The McCall search model [McCall, 1970] helped transform economists’ way of thinking about labor markets.

To clarify notions such as “involuntary” unemployment, McCall modeled the decision problem of an unemployed worker in terms of factors including

  • current and likely future wages

  • impatience

  • unemployment compensation

To solve the decision problem McCall used dynamic programming.

Here we set up McCall’s model and use dynamic programming to analyze it.

As we’ll see, McCall’s model is not only interesting in its own right but also an excellent vehicle for learning dynamic programming.

Let’s start with some imports:

import matplotlib.pyplot as plt
plt.rcParams["figure.figsize"] = (11, 5)  #set default figure size
import numpy as np
from numba import jit, float64
from numba.experimental import jitclass
import quantecon as qe
from quantecon.distributions import BetaBinomial

27.2. The McCall Model#

An unemployed agent receives in each period a job offer at wage \(w_t\).

In this lecture, we adopt the following simple environment:

  • The offer sequence \(\{w_t\}_{t \geq 0}\) is IID, with \(q(w)\) being the probability of observing wage \(w\) in finite set \(\mathbb{W}\).

  • The agent observes \(w_t\) at the start of \(t\).

  • The agent knows that \(\{w_t\}\) is IID with common distribution \(q\) and can use this when computing expectations.

(In later lectures, we will relax these assumptions.)

At time \(t\), our agent has two choices:

  1. Accept the offer and work permanently at constant wage \(w_t\).

  2. Reject the offer, receive unemployment compensation \(c\), and reconsider next period.

The agent is infinitely lived and aims to maximize the expected discounted sum of earnings

\[ \mathbb{E} \sum_{t=0}^{\infty} \beta^t y_t \]

The constant \(\beta\) lies in \((0, 1)\) and is called a discount factor.

The smaller is \(\beta\), the more the agent discounts future utility relative to current utility.

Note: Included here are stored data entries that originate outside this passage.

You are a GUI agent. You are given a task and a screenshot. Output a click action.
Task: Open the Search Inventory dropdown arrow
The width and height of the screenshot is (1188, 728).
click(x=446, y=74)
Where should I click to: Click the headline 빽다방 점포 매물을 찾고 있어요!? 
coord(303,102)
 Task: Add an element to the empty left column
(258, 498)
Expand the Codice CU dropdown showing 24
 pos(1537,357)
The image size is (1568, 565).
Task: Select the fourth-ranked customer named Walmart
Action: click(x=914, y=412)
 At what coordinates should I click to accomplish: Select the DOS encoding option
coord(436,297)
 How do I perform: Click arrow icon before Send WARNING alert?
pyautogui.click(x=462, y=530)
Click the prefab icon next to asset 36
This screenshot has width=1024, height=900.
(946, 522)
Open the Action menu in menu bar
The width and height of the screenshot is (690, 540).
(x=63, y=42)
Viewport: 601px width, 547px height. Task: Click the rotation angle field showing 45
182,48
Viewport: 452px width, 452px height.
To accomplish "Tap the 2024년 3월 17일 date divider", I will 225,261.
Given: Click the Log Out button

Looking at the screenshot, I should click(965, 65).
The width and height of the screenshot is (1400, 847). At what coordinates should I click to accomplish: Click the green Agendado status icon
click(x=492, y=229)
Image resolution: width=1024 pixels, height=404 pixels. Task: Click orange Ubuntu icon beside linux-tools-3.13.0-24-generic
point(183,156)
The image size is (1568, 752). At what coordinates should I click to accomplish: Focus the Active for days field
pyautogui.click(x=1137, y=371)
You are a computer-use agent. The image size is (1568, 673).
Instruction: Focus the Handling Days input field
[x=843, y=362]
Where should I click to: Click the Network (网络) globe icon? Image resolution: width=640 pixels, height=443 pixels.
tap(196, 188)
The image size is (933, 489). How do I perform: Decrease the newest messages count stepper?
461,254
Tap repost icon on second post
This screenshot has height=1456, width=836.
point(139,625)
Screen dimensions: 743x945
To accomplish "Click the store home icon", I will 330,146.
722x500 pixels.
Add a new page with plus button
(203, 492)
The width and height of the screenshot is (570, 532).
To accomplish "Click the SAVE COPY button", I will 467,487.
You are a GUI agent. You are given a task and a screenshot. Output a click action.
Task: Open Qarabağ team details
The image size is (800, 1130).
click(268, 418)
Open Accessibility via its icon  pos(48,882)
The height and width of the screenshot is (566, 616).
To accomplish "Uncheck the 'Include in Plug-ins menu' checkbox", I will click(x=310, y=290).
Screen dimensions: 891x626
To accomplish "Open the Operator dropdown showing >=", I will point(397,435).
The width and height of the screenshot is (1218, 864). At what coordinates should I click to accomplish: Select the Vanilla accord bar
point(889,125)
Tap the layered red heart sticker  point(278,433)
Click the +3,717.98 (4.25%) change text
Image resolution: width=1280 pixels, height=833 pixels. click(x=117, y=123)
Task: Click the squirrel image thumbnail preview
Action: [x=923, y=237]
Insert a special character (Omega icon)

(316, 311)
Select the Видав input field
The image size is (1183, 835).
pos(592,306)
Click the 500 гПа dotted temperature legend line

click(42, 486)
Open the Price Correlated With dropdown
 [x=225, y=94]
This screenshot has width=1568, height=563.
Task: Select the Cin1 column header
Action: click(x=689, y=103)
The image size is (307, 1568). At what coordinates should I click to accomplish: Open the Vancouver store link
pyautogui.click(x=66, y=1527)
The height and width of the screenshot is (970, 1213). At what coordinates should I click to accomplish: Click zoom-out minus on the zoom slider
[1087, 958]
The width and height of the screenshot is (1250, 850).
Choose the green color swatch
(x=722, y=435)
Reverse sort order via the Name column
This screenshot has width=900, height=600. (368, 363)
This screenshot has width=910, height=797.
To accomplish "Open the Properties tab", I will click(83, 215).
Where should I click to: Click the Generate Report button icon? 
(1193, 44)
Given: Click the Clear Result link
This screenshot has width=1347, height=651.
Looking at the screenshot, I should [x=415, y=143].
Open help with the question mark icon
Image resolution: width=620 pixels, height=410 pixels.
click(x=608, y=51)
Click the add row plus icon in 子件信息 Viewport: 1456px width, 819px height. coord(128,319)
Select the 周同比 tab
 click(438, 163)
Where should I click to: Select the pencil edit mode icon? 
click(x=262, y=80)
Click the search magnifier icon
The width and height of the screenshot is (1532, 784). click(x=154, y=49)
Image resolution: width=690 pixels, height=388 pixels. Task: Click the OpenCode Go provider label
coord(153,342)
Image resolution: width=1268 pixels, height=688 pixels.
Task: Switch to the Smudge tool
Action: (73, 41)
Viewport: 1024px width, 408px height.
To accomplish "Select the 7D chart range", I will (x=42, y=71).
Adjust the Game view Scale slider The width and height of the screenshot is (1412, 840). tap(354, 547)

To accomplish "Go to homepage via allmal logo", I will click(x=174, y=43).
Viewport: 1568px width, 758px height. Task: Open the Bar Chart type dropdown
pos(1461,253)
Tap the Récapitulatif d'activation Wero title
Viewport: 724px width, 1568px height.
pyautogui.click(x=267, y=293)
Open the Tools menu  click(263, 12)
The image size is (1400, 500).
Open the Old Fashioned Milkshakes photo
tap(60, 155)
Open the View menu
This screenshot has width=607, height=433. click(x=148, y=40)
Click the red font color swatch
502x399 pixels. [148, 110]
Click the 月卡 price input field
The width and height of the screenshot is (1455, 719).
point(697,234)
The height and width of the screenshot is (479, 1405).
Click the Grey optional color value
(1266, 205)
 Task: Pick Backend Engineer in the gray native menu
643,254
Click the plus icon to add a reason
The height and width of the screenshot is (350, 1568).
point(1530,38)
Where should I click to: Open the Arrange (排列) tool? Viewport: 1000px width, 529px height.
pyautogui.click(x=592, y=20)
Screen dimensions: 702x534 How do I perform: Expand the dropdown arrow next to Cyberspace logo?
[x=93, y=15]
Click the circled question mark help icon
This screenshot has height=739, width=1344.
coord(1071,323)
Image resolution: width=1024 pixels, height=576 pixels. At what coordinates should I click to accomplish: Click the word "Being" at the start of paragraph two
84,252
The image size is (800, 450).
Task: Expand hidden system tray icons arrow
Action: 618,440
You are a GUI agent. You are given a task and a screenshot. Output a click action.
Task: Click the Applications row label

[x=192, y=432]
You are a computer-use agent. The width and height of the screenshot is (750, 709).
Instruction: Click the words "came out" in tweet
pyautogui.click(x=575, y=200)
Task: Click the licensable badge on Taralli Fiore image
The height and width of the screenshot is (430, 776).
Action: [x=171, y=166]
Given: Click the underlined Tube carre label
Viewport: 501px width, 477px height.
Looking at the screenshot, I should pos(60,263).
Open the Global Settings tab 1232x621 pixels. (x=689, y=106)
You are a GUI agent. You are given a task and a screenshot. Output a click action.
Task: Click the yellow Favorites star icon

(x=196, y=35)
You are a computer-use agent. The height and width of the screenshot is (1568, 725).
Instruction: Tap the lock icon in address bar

The variable \(y_t\) is income, equal to

  • his/her wage \(w_t\) when employed

  • unemployment compensation \(c\) when unemployed

27.2.1. A Trade-Off#

The worker faces a trade-off:

  • Waiting too long for a good offer is costly, since the future is discounted.

  • Accepting too early is costly, since better offers might arrive in the future.

To decide optimally in the face of this trade-off, we use dynamic programming.

Dynamic programming can be thought of as a two-step procedure that

  1. first assigns values to “states” and

  2. then deduces optimal actions given those values

We’ll go through these steps in turn.

27.2.2. The Value Function#

In order to optimally trade-off current and future rewards, we need to think about two things:

  1. the current payoffs we get from different choices

  2. the different states that those choices will lead to in next period

To weigh these two aspects of the decision problem, we need to assign values to states.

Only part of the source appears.